— BEGIN —

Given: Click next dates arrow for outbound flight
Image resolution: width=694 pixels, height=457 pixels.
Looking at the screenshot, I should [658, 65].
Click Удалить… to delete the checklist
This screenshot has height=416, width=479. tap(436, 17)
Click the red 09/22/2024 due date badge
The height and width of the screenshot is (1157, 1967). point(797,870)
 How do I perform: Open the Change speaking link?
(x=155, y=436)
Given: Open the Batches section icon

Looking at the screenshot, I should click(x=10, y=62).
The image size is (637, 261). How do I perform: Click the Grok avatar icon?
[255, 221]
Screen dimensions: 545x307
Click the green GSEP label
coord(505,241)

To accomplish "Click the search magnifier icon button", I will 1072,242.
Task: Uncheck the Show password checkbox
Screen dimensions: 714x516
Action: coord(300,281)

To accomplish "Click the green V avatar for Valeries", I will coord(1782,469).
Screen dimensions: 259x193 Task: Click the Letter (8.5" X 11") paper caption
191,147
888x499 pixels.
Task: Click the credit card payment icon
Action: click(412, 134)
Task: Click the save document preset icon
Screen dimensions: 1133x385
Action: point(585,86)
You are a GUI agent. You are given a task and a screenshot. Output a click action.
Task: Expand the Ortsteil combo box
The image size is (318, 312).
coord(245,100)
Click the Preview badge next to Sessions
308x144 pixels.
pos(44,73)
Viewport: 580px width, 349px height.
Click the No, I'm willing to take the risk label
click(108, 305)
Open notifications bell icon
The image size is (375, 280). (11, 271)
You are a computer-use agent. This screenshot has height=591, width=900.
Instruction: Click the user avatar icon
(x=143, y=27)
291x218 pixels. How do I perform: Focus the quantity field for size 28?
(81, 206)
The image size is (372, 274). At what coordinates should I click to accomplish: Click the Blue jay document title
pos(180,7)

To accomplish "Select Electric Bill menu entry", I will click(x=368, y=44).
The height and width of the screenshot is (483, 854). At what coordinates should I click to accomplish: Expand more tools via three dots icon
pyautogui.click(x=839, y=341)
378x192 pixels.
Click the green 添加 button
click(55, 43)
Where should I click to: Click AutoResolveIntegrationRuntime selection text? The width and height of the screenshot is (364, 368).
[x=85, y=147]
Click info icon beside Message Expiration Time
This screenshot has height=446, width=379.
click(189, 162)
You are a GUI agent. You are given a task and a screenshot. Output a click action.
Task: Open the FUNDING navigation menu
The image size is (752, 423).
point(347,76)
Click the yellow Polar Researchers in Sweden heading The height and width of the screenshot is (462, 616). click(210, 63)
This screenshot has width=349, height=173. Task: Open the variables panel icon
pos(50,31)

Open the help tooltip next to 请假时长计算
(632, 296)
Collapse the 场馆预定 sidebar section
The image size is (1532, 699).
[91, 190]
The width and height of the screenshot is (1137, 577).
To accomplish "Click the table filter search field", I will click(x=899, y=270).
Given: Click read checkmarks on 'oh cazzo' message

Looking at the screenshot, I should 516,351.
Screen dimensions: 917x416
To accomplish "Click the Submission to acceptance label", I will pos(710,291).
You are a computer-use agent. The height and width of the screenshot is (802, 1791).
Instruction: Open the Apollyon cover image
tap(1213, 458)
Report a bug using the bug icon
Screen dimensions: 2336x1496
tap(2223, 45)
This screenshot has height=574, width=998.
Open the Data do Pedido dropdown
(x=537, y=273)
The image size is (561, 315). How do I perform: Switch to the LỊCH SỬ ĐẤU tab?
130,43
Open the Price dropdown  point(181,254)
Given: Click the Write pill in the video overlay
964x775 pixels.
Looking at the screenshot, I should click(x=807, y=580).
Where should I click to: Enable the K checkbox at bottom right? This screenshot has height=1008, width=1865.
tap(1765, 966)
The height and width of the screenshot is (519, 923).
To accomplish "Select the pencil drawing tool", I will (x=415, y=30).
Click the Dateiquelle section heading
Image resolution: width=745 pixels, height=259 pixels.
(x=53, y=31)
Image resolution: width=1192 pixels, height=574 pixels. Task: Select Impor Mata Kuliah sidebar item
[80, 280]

— END —

> _JOB_
Copy out the records word for word, from the line that contains "291x218 pixels. How" through the line that contains "point(347,76)", inclusive.

> _SOLUTION_
291x218 pixels. How do I perform: Focus the quantity field for size 28?
(81, 206)
The image size is (372, 274). At what coordinates should I click to accomplish: Click the Blue jay document title
pos(180,7)

To accomplish "Select Electric Bill menu entry", I will click(x=368, y=44).
The height and width of the screenshot is (483, 854). At what coordinates should I click to accomplish: Expand more tools via three dots icon
pyautogui.click(x=839, y=341)
378x192 pixels.
Click the green 添加 button
click(55, 43)
Where should I click to: Click AutoResolveIntegrationRuntime selection text? The width and height of the screenshot is (364, 368).
[x=85, y=147]
Click info icon beside Message Expiration Time
This screenshot has height=446, width=379.
click(189, 162)
You are a GUI agent. You are given a task and a screenshot. Output a click action.
Task: Open the FUNDING navigation menu
The image size is (752, 423).
point(347,76)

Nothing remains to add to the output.